Sayso AI Postmortem
by Ganna Tymko
Despite raising venture capital, signing a customer with 275K employees, and generating $75K in revenue, Sayso AI ultimately failed.
Let me start by acknowledging that building a startup around a new core technology—developed from scratch and still in its infancy—is very different from building a traditional SaaS company, even if the end business model may look like SaaS. When research is at the heart of the product, the breakthroughs needed to make that product useful don’t always yield to the founder’s will—or conform to the roadmaps and timelines the founder envisions. This carries meaningful risk right from the start.
That said, Sayso made some important mistakes over its four years of operation—and here’s a brief reflection on what we learned.
Critical Missteps:
1. Starting with the Wrong Use Case
We pursued enhancing team communication for productivity gains (saving money lost on miscommunication) when the stronger market opportunity was in international customer care (making money through excellent customer interactions). This seemingly small difference had massive implications:
Market Entry Advantage: Customer care offered a clear ROI that improved the entire business model of BPOs (customers-to-be), offering a clear sales path with an urgent need for a solution rather than our initial productivity-focused approach that was solving a painful but not urgent problem.

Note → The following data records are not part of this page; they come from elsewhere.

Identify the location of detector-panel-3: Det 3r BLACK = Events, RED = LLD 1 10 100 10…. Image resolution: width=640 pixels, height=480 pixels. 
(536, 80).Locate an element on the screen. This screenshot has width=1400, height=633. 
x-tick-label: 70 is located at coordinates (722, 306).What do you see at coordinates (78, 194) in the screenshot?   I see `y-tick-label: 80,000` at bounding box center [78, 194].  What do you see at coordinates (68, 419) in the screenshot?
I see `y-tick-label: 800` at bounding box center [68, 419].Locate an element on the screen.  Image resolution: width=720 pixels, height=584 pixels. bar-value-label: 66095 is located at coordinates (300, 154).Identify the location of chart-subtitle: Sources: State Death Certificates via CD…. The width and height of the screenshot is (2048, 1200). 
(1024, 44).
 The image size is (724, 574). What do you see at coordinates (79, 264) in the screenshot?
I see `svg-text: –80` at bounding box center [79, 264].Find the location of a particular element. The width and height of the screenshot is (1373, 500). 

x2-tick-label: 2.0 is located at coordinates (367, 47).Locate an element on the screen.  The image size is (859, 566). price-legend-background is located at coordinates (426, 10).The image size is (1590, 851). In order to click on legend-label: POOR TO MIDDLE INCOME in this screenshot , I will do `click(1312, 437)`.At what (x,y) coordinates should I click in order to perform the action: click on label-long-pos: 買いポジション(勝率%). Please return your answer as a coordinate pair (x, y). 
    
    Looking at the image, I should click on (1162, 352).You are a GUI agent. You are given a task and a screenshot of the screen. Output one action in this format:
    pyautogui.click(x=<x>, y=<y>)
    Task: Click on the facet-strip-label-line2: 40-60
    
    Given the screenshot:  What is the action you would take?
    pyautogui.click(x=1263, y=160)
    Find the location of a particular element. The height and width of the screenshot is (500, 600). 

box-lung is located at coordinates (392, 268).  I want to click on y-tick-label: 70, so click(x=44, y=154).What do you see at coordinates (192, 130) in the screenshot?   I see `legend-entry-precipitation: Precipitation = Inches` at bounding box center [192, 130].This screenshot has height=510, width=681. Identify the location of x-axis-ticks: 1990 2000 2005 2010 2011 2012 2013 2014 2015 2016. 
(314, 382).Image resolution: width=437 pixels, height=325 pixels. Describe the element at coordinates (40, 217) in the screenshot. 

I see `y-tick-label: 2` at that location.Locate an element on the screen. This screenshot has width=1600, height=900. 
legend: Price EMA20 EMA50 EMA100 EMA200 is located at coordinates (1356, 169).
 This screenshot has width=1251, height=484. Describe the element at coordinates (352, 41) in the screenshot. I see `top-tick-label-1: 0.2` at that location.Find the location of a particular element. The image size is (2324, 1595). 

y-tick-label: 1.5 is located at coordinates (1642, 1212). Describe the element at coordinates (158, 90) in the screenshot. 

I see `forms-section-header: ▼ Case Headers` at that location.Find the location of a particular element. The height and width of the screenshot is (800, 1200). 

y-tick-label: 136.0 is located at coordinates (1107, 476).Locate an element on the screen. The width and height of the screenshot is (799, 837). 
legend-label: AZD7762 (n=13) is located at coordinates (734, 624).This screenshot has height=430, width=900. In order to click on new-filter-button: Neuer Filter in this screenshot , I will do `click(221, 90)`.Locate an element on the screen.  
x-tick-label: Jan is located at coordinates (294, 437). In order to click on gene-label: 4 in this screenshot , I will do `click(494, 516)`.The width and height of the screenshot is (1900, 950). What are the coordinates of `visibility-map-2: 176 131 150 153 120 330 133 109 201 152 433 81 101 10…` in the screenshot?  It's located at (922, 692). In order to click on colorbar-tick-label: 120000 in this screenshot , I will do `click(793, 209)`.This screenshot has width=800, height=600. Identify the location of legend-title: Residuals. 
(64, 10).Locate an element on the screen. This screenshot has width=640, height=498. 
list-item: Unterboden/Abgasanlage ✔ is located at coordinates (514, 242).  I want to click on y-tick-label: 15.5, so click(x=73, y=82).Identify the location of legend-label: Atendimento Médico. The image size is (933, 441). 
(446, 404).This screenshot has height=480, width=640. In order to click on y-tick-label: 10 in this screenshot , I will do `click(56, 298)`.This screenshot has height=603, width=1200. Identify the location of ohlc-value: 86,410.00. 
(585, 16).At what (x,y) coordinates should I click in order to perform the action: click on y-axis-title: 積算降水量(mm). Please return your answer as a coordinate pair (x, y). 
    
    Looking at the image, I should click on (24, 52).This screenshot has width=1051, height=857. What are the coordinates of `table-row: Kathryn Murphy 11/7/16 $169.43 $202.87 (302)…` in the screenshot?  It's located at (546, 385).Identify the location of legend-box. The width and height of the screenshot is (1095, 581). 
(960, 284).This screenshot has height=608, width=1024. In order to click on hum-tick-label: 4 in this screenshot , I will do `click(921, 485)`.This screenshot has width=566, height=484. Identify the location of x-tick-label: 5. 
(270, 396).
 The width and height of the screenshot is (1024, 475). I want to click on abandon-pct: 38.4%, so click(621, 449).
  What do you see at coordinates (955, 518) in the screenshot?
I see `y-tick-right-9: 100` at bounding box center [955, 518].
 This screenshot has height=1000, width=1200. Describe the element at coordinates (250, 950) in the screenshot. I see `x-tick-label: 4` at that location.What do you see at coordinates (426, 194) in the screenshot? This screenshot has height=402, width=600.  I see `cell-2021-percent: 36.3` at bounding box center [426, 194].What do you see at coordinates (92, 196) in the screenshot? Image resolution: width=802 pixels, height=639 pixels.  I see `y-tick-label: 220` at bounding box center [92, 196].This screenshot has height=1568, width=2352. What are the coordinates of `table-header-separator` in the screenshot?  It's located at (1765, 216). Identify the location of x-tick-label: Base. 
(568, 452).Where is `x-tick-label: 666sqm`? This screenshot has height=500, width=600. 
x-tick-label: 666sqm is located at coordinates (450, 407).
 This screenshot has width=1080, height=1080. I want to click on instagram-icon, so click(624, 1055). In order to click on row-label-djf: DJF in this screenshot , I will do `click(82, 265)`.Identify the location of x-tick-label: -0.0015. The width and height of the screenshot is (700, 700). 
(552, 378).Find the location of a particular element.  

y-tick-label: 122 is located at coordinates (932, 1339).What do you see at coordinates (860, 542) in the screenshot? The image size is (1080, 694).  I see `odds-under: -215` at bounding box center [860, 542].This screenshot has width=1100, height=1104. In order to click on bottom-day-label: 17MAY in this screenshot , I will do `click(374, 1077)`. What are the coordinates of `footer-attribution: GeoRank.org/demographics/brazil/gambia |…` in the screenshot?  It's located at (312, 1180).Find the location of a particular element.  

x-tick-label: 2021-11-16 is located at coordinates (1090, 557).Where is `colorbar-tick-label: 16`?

Technical Requirements Gap: Video calls demanded <100ms latency with voice preservation (ideally no more than 40ms latency), while customer care audio calls allowed for up to 200ms latency without voice preservation—essentially a completely different level of innovation and engineering challenge. By choosing the less financially obvious and more technically challenging use case, we shot ourselves in the foot at the starting line, allowing competitors targeting BPOs to outpace our sales, fundraising and core tech development efforts.
Team Misalignments
As CEO, I set out to build a multibillion-dollar company that delivered real societal value. My original technical co-founder—a brilliant and mission-driven scientist—was motivated by innovation and impact, but not by financial outcomes.
While we shared a commitment to doing good, we were misaligned on the definition of success and the urgency required to achieve it. That gap affected our momentum and eventually led to his departure.
In the rush to rebuild, I delegated most technical hiring to a newly appointed CTO and didn’t stay closely involved in team selection. We brought on smart, well-intentioned people, but not everyone was matched to the specific intensity and pace that an early-stage startup demands. In a resource-constrained environment, even small mismatches can create drag. For us, it meant lost time—when speed was everything.
Late Strategic Pivot
We eventually recognized that BPOs were the right market and signed a major partner with 275K employees. But by then, we had fallen too far behind in building the company to capitalize on the opportunity.
Key Lessons Learned
"It's the Revenue, Stupid.": Revenue potential should guide product strategy. Not all valuable use cases convert at the same pace. Solving a money-making problem accelerates adoption more than addressing painful—but non-urgent—productivity challenges.
Make It as Easy as Possible: Choose the product with the fewest technical hurdles. In the early stages, speed beats sophistication. Traction is everything.
Align at the Core: Founding teams must be aligned not just on mission, but also on ambition, definitions of success, and tolerance for risk.
Talent Makes or Breaks It: Startups are unforgiving. Even one underperformer can slow down the entire early team.
My Personal Reflection
Even though the lessons above might seem obvious in hindsight, living them was a completely different story. I listened to my investors and mentors, watched all the YC videos, read countless founder blogs—and thought I was prepared. But building a startup day after day, deep in the trenches, financially and personally invested, was messier, harder, and more humbling than anything theory could have taught me.